The incident occurred as connections through Atlassian’s DNS infrastructure reached a new daily peak due to steady traffic growth. As a result, a limit on the number of simultaneous network connections tracked by an AWS EC2 security group was encountered. Upon reaching this limit, DNS packets were dropped, meaning services were unable to resolve network addresses which resulted in application failures. Services retried their DNS queries upon receiving a SERVFAIL response or query timeout, which created even more connections - compounding the problem.

During the incident, Atlassian’s DNS infrastructure in the AWS us-east-1 region was unable to service up to 90% of DNS resolution requests.

We were not aware of how close our infrastructure was to the security group connection tracking limit because utilization of this allowance is not currently observable.

Troubleshooting took an extended period of time because EC2 network allowance packet drops (as a result of encountering this limit) were not actively monitored by Atlassian.

REMEDIAL ACTIONS PLAN & NEXT STEPS

Atlassian acknowledges that outages like this one impact the productivity and business of our customers. Since this incident:

We have deployed an immediate change to prevent traffic through Atlassian’s EC2-based DNS infrastructure from consuming the security group connection allowance limit.

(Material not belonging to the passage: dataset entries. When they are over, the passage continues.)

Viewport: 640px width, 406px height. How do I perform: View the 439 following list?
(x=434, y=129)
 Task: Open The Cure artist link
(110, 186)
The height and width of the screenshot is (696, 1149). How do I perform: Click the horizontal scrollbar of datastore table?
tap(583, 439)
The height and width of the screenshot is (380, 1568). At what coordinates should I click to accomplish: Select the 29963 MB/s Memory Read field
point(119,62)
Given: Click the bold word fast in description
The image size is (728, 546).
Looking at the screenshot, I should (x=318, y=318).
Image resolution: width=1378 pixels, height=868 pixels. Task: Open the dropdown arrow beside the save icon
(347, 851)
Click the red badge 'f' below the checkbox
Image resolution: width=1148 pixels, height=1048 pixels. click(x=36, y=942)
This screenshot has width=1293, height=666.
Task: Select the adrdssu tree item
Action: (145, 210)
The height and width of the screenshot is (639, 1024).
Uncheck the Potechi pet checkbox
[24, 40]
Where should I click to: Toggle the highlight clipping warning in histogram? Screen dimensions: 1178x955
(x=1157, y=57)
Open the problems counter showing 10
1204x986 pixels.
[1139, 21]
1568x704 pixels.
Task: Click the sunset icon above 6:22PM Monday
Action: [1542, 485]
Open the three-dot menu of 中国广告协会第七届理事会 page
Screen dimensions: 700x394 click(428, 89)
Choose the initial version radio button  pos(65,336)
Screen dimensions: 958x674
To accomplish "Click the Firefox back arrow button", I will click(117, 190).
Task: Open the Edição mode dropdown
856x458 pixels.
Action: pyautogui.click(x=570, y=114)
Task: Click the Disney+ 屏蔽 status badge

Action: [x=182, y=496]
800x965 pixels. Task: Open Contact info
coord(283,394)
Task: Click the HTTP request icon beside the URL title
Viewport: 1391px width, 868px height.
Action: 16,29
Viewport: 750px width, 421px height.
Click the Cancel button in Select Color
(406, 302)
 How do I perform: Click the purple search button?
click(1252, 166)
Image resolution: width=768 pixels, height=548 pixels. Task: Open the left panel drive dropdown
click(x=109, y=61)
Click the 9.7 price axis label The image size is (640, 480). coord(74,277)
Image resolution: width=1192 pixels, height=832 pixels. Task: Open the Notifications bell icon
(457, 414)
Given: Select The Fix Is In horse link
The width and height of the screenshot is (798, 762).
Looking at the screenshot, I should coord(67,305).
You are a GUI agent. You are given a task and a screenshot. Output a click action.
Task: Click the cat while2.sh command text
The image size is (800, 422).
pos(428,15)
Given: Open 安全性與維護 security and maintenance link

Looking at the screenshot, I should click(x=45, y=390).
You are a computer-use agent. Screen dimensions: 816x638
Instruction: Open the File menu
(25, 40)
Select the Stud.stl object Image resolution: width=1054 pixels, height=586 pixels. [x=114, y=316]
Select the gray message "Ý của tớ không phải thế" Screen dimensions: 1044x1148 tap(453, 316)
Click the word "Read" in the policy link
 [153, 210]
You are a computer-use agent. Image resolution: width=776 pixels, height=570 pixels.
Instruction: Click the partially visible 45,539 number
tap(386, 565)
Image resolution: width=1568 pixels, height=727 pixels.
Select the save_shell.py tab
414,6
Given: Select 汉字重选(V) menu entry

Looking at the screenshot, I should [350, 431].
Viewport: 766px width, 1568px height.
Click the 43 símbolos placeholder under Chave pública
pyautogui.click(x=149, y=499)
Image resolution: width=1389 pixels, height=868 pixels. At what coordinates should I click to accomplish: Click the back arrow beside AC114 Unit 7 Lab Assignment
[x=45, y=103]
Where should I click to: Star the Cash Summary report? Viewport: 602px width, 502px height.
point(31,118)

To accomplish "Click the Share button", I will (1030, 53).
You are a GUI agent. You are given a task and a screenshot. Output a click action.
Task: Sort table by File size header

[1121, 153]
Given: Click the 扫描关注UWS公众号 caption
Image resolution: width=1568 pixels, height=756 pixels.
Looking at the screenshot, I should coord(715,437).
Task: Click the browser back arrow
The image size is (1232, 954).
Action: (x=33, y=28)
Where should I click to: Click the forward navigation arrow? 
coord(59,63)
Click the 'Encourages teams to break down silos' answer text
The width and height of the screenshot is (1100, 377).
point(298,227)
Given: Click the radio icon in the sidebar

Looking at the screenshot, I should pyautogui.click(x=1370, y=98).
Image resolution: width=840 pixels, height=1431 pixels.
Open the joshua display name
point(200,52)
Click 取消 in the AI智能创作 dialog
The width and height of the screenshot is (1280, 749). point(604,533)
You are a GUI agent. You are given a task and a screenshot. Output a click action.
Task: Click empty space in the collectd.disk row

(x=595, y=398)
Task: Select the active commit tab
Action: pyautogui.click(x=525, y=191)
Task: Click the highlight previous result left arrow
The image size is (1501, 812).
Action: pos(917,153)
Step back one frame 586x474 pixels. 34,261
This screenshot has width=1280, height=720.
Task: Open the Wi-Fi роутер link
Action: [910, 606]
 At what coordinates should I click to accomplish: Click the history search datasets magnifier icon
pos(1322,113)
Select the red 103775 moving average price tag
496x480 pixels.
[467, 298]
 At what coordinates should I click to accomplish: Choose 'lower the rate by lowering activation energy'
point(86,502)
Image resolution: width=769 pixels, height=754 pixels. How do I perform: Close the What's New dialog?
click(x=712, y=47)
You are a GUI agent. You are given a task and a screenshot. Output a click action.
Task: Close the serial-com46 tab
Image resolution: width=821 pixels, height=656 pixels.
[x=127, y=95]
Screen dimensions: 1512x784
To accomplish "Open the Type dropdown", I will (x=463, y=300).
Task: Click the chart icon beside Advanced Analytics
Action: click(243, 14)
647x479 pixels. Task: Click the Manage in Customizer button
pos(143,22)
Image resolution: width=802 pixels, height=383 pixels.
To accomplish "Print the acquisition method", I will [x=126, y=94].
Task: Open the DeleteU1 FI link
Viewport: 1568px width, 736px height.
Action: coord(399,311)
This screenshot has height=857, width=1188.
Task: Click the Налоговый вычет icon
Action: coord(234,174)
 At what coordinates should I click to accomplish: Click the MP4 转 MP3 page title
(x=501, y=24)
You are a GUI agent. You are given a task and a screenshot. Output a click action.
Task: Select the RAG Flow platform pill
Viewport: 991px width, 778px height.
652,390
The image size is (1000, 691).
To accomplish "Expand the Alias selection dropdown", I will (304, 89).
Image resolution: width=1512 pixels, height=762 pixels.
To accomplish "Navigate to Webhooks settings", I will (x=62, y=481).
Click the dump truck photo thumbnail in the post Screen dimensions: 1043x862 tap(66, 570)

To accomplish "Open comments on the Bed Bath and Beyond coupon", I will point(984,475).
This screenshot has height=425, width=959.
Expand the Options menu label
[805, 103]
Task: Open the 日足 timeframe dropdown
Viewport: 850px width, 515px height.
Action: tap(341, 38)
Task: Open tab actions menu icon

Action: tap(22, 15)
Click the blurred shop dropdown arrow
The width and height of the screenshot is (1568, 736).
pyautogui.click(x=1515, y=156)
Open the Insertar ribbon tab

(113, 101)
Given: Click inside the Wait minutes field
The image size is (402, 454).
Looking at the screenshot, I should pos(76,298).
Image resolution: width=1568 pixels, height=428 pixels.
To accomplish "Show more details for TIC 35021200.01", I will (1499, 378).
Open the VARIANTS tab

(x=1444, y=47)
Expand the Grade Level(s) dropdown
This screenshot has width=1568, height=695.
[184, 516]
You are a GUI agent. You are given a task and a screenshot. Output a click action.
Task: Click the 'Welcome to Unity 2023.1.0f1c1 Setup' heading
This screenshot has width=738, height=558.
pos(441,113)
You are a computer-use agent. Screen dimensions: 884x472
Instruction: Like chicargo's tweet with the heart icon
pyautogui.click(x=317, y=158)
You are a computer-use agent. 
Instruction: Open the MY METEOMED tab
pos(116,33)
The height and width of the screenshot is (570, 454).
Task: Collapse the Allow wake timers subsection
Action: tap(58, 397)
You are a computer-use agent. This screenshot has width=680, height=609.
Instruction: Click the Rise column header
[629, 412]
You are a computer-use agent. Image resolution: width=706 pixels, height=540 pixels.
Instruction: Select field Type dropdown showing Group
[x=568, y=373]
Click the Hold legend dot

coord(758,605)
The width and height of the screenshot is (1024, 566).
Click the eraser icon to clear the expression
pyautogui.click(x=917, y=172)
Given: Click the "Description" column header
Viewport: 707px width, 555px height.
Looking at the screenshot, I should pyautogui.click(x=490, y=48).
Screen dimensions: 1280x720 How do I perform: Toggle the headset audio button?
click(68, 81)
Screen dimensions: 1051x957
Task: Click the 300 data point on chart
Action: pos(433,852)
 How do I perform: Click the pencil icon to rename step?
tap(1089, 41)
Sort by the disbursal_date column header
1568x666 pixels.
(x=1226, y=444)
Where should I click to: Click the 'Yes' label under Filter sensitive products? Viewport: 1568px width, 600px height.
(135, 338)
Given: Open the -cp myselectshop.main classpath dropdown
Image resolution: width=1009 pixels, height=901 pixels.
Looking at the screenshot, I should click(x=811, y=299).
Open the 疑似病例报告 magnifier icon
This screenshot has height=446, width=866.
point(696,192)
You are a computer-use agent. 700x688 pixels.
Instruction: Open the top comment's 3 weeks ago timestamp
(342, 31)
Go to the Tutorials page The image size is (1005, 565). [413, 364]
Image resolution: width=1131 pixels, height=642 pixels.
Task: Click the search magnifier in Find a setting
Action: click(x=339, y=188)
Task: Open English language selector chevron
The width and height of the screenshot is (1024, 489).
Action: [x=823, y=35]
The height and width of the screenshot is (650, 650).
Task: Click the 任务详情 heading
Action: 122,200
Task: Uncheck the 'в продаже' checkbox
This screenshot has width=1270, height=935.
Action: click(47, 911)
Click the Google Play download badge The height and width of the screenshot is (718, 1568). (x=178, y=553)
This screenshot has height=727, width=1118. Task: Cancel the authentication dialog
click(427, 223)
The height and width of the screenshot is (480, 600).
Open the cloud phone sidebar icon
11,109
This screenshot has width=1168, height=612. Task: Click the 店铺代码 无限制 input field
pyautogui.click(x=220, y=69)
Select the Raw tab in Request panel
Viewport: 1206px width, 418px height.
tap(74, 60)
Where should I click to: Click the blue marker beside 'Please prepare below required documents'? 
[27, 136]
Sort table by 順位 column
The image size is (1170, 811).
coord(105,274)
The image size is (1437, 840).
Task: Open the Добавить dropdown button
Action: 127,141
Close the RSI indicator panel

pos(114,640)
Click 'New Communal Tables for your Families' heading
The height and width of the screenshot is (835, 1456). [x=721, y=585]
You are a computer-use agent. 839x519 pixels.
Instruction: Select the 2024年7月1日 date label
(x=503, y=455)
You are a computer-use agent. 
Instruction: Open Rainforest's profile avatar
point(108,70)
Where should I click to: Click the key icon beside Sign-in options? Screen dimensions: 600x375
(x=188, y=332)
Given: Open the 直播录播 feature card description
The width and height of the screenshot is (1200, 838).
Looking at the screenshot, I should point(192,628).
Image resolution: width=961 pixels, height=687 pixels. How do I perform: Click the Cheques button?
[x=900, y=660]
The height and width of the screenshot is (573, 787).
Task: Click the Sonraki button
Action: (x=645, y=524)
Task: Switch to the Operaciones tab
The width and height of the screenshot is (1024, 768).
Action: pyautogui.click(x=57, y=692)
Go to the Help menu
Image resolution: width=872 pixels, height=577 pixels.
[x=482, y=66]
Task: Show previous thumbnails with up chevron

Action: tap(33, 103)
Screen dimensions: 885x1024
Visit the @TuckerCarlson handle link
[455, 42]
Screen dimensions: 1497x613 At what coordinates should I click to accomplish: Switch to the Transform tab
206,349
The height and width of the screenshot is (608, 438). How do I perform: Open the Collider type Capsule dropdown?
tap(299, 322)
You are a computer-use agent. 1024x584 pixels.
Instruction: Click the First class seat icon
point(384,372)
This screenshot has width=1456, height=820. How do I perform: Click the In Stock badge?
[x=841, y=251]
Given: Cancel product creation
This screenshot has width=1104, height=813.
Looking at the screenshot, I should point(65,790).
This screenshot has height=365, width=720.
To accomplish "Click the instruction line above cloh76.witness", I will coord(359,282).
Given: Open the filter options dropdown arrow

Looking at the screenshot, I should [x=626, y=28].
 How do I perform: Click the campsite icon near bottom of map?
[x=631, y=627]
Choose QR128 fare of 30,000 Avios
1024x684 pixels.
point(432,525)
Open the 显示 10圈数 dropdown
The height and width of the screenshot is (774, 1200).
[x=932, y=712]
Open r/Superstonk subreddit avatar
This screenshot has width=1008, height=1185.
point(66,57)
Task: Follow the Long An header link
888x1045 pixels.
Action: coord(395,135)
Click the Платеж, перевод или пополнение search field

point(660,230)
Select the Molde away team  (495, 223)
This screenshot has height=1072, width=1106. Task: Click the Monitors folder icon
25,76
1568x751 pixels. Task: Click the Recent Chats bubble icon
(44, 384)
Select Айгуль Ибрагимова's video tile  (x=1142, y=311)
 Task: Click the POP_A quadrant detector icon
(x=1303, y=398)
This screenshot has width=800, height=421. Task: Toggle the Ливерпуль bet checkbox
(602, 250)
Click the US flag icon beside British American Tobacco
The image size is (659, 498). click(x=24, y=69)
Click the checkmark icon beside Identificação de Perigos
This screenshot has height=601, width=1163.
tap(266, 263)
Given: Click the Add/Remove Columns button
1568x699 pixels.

As a result of this change, this incident cannot reoccur.
We are investigating ways to improve our visibility into the utilization of AWS network allowance limits and will monitor packet drops due to them.
We are continuing our migration of internal services away from the EC2-based DNS infrastructure involved in this incident to a new, distributed architecture that is not subject to these network limits.

Again, we apologize to those customers whose services were impacted during this incident.

Thank you,
Atlassian Customer Support

Posted Dec 03, 2022 - 00:35 UTC

Resolved

Between 19:39 UTC and 21:25 UTC an issue with our networking services caused an outage of a number of Ecosystem capabilities.
The impact of this incident has been mitigated and our monitoring tools confirm that the impact is resolved.
During the incident, the following capabilities were impacted:

Forge:
- 1.62% of product triggers / async events failed to be delivered during the incident window. These events have since been replayed. This means that some events may have been received out-of-order.
- Other types of Forge function invocations were not impacted.
- End-User Consent: Some end users may not have been able to view or complete the consent flow during the incident. This impacted 3.6% of requests in the incident window.
- App installation: No impact.

Atlassian Connect:
- User impersonation for Atlassian Connect apps was also impacted, 7.8% of requests to retrieve bearer tokens from the Atlassian authentication server at https://oauth-2-authorization-server.services.atlassian.com failed.

OAuth 2.0 (3LO):
- A small number of Refresh Token Rotation requests failed (0.523%). These should have recovered on subsequent retries by the client.
- A small number of Authorization Code grant flows failed (0.75%). These should have recovered on subsequent retries by the user.

Product APIs:
- Product APIs and webhooks were intermittently unreliable for impacted sites during the incident timeframe.

All affected products and platform components are now back online and no further impact has been observed.

UTC 07:23 23/11/2022 UPDATE: Added OAuth 2.0 (3LO) and Product API impact observed during the same incident timeframe.

Posted Nov 23, 2022 - 00:19 UTC

Investigating

We are currently investigating an incident impacting multiple Atlassian products (see related incidents on https://status.atlassian.com). This incident also impacts apps, and some developer and platform capabilities.

We will provide additional updates and more specific details as they become available.

Posted Nov 22, 2022 - 22:34 UTC

This incident affected: APIs (Bitbucket Cloud APIs, Confluence Cloud APIs, Jira Cloud APIs, Product Events) and Developer (Forge Function Invocation).